■ **Required work**: Make your reply a word-for-word repeat of the records.

■ **Extracted records**:

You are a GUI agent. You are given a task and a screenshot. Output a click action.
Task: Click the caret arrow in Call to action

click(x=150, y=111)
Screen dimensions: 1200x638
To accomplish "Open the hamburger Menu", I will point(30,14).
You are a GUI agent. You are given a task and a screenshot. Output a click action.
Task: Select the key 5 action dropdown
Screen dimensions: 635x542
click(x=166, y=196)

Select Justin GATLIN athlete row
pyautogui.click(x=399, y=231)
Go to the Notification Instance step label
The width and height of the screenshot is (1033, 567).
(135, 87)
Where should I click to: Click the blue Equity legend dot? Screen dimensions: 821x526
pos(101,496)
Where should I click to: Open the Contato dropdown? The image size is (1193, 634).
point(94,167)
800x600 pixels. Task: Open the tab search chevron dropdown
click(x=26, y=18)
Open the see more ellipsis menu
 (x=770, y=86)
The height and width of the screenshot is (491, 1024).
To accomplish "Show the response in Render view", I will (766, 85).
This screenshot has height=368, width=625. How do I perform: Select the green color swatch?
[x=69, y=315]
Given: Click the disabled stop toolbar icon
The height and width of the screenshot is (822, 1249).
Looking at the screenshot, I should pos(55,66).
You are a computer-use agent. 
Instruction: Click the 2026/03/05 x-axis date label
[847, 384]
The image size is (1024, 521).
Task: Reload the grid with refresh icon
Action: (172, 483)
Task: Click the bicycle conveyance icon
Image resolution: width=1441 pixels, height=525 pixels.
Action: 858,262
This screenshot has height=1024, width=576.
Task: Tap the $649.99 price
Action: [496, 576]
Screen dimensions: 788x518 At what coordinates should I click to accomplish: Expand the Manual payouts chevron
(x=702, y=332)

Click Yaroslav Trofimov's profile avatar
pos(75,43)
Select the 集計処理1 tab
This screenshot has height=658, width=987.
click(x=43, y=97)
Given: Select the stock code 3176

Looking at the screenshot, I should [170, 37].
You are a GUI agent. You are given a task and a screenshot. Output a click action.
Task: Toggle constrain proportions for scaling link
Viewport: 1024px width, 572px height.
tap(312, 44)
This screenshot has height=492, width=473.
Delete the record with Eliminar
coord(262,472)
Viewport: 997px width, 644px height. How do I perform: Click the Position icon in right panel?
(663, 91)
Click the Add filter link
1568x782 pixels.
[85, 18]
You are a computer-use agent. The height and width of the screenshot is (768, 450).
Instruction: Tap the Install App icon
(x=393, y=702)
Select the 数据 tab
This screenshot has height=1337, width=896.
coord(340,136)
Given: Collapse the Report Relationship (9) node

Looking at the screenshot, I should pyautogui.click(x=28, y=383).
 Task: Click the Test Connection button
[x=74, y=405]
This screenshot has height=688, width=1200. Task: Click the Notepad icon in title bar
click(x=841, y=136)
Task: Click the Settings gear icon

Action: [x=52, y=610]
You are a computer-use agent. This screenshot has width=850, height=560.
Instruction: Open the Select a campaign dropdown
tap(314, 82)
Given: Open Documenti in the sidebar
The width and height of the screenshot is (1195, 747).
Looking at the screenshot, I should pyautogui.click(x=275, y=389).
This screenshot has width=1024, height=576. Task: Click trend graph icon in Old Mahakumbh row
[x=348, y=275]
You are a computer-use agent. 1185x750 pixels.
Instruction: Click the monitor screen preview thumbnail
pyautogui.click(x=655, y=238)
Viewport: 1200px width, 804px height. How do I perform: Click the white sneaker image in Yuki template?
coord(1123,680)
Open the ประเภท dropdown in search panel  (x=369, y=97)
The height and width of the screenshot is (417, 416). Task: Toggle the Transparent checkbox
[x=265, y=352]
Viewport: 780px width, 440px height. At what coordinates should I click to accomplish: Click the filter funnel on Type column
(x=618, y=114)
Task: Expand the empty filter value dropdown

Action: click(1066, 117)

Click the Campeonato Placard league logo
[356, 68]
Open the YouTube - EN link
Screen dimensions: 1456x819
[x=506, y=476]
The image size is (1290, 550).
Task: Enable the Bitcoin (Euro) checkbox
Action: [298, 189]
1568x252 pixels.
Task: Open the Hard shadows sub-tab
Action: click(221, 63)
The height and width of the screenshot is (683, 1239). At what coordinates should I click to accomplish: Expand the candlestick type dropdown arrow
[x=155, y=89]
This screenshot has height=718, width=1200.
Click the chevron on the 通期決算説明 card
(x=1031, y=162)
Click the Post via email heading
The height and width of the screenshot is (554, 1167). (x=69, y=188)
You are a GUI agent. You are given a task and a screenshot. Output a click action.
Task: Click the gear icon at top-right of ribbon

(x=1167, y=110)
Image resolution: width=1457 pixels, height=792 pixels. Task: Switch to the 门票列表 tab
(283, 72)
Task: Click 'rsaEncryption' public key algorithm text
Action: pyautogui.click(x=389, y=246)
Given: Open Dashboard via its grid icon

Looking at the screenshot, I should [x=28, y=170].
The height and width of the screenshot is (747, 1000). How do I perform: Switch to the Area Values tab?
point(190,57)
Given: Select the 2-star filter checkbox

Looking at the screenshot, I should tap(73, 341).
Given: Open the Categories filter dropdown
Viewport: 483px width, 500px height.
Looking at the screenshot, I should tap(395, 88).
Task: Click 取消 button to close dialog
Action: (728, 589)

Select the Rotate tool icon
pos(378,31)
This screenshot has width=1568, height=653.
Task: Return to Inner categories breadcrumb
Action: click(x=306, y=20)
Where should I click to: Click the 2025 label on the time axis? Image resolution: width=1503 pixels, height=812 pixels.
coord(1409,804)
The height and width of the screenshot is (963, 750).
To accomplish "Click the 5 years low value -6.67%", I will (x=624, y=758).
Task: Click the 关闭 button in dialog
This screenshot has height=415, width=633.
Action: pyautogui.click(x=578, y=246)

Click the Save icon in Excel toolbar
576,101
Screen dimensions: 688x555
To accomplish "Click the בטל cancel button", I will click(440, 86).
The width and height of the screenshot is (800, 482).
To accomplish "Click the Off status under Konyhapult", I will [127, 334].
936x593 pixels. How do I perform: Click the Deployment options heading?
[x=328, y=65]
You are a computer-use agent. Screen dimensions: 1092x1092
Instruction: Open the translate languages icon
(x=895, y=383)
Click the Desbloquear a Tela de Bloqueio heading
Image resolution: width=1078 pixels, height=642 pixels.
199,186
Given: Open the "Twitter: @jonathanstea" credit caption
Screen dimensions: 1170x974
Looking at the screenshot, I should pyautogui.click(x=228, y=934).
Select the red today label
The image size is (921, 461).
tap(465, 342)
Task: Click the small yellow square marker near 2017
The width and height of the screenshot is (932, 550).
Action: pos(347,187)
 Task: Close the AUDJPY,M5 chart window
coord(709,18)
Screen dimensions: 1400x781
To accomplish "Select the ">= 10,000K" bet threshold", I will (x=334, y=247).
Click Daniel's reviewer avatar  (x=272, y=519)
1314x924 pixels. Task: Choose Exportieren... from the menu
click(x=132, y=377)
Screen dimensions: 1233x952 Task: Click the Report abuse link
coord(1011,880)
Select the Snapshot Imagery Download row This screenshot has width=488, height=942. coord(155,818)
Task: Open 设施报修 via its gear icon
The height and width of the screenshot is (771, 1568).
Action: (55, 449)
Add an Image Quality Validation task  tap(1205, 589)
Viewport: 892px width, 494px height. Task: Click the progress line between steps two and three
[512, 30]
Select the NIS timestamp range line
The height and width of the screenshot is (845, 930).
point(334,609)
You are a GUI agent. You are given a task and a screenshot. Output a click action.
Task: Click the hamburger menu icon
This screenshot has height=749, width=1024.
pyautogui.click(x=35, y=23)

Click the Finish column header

■ **Exercise answer**:
You are a GUI agent. You are given a task and a screenshot. Output a click action.
Task: Click the caret arrow in Call to action

click(x=150, y=111)
Screen dimensions: 1200x638
To accomplish "Open the hamburger Menu", I will point(30,14).
You are a GUI agent. You are given a task and a screenshot. Output a click action.
Task: Select the key 5 action dropdown
Screen dimensions: 635x542
click(x=166, y=196)

Select Justin GATLIN athlete row
pyautogui.click(x=399, y=231)
Go to the Notification Instance step label
The width and height of the screenshot is (1033, 567).
(135, 87)
Where should I click to: Click the blue Equity legend dot? Screen dimensions: 821x526
pos(101,496)
Where should I click to: Open the Contato dropdown? The image size is (1193, 634).
point(94,167)
800x600 pixels. Task: Open the tab search chevron dropdown
click(x=26, y=18)
Open the see more ellipsis menu
 (x=770, y=86)
The height and width of the screenshot is (491, 1024).
To accomplish "Show the response in Render view", I will (766, 85).
This screenshot has height=368, width=625. How do I perform: Select the green color swatch?
[x=69, y=315]
Given: Click the disabled stop toolbar icon
The height and width of the screenshot is (822, 1249).
Looking at the screenshot, I should pos(55,66).
You are a computer-use agent. 
Instruction: Click the 2026/03/05 x-axis date label
[847, 384]
The image size is (1024, 521).
Task: Reload the grid with refresh icon
Action: (172, 483)
Task: Click the bicycle conveyance icon
Image resolution: width=1441 pixels, height=525 pixels.
Action: 858,262
This screenshot has height=1024, width=576.
Task: Tap the $649.99 price
Action: [496, 576]
Screen dimensions: 788x518 At what coordinates should I click to accomplish: Expand the Manual payouts chevron
(x=702, y=332)

Click Yaroslav Trofimov's profile avatar
pos(75,43)
Select the 集計処理1 tab
This screenshot has height=658, width=987.
click(x=43, y=97)
Given: Select the stock code 3176

Looking at the screenshot, I should [170, 37].
You are a GUI agent. You are given a task and a screenshot. Output a click action.
Task: Toggle constrain proportions for scaling link
Viewport: 1024px width, 572px height.
tap(312, 44)
This screenshot has height=492, width=473.
Delete the record with Eliminar
coord(262,472)
Viewport: 997px width, 644px height. How do I perform: Click the Position icon in right panel?
(663, 91)
Click the Add filter link
1568x782 pixels.
[85, 18]
You are a computer-use agent. The height and width of the screenshot is (768, 450).
Instruction: Tap the Install App icon
(x=393, y=702)
Select the 数据 tab
This screenshot has height=1337, width=896.
coord(340,136)
Given: Collapse the Report Relationship (9) node

Looking at the screenshot, I should pyautogui.click(x=28, y=383).
 Task: Click the Test Connection button
[x=74, y=405]
This screenshot has height=688, width=1200. Task: Click the Notepad icon in title bar
click(x=841, y=136)
Task: Click the Settings gear icon

Action: [x=52, y=610]
You are a computer-use agent. This screenshot has width=850, height=560.
Instruction: Open the Select a campaign dropdown
tap(314, 82)
Given: Open Documenti in the sidebar
The width and height of the screenshot is (1195, 747).
Looking at the screenshot, I should pyautogui.click(x=275, y=389).
This screenshot has width=1024, height=576. Task: Click trend graph icon in Old Mahakumbh row
[x=348, y=275]
You are a computer-use agent. 1185x750 pixels.
Instruction: Click the monitor screen preview thumbnail
pyautogui.click(x=655, y=238)
Viewport: 1200px width, 804px height. How do I perform: Click the white sneaker image in Yuki template?
coord(1123,680)
Open the ประเภท dropdown in search panel  (x=369, y=97)
The height and width of the screenshot is (417, 416). Task: Toggle the Transparent checkbox
[x=265, y=352]
Viewport: 780px width, 440px height. At what coordinates should I click to accomplish: Click the filter funnel on Type column
(x=618, y=114)
Task: Expand the empty filter value dropdown

Action: click(1066, 117)

Click the Campeonato Placard league logo
[356, 68]
Open the YouTube - EN link
Screen dimensions: 1456x819
[x=506, y=476]
The image size is (1290, 550).
Task: Enable the Bitcoin (Euro) checkbox
Action: [298, 189]
1568x252 pixels.
Task: Open the Hard shadows sub-tab
Action: click(221, 63)
The height and width of the screenshot is (683, 1239). At what coordinates should I click to accomplish: Expand the candlestick type dropdown arrow
[x=155, y=89]
This screenshot has height=718, width=1200.
Click the chevron on the 通期決算説明 card
(x=1031, y=162)
Click the Post via email heading
The height and width of the screenshot is (554, 1167). (x=69, y=188)
You are a GUI agent. You are given a task and a screenshot. Output a click action.
Task: Click the gear icon at top-right of ribbon

(x=1167, y=110)
Image resolution: width=1457 pixels, height=792 pixels. Task: Switch to the 门票列表 tab
(283, 72)
Task: Click 'rsaEncryption' public key algorithm text
Action: pyautogui.click(x=389, y=246)
Given: Open Dashboard via its grid icon

Looking at the screenshot, I should [x=28, y=170].
The height and width of the screenshot is (747, 1000). How do I perform: Switch to the Area Values tab?
point(190,57)
Given: Select the 2-star filter checkbox

Looking at the screenshot, I should tap(73, 341).
Given: Open the Categories filter dropdown
Viewport: 483px width, 500px height.
Looking at the screenshot, I should tap(395, 88).
Task: Click 取消 button to close dialog
Action: (728, 589)

Select the Rotate tool icon
pos(378,31)
This screenshot has width=1568, height=653.
Task: Return to Inner categories breadcrumb
Action: click(x=306, y=20)
Where should I click to: Click the 2025 label on the time axis? Image resolution: width=1503 pixels, height=812 pixels.
coord(1409,804)
The height and width of the screenshot is (963, 750).
To accomplish "Click the 5 years low value -6.67%", I will (x=624, y=758).
Task: Click the 关闭 button in dialog
This screenshot has height=415, width=633.
Action: pyautogui.click(x=578, y=246)

Click the Save icon in Excel toolbar
576,101
Screen dimensions: 688x555
To accomplish "Click the בטל cancel button", I will click(440, 86).
The width and height of the screenshot is (800, 482).
To accomplish "Click the Off status under Konyhapult", I will [127, 334].
936x593 pixels. How do I perform: Click the Deployment options heading?
[x=328, y=65]
You are a computer-use agent. Screen dimensions: 1092x1092
Instruction: Open the translate languages icon
(x=895, y=383)
Click the Desbloquear a Tela de Bloqueio heading
Image resolution: width=1078 pixels, height=642 pixels.
199,186
Given: Open the "Twitter: @jonathanstea" credit caption
Screen dimensions: 1170x974
Looking at the screenshot, I should pyautogui.click(x=228, y=934).
Select the red today label
The image size is (921, 461).
tap(465, 342)
Task: Click the small yellow square marker near 2017
The width and height of the screenshot is (932, 550).
Action: pos(347,187)
 Task: Close the AUDJPY,M5 chart window
coord(709,18)
Screen dimensions: 1400x781
To accomplish "Select the ">= 10,000K" bet threshold", I will (x=334, y=247).
Click Daniel's reviewer avatar  (x=272, y=519)
1314x924 pixels. Task: Choose Exportieren... from the menu
click(x=132, y=377)
Screen dimensions: 1233x952 Task: Click the Report abuse link
coord(1011,880)
Select the Snapshot Imagery Download row This screenshot has width=488, height=942. coord(155,818)
Task: Open 设施报修 via its gear icon
The height and width of the screenshot is (771, 1568).
Action: (55, 449)
Add an Image Quality Validation task  tap(1205, 589)
Viewport: 892px width, 494px height. Task: Click the progress line between steps two and three
[512, 30]
Select the NIS timestamp range line
The height and width of the screenshot is (845, 930).
point(334,609)
You are a GUI agent. You are given a task and a screenshot. Output a click action.
Task: Click the hamburger menu icon
This screenshot has height=749, width=1024.
pyautogui.click(x=35, y=23)

Click the Finish column header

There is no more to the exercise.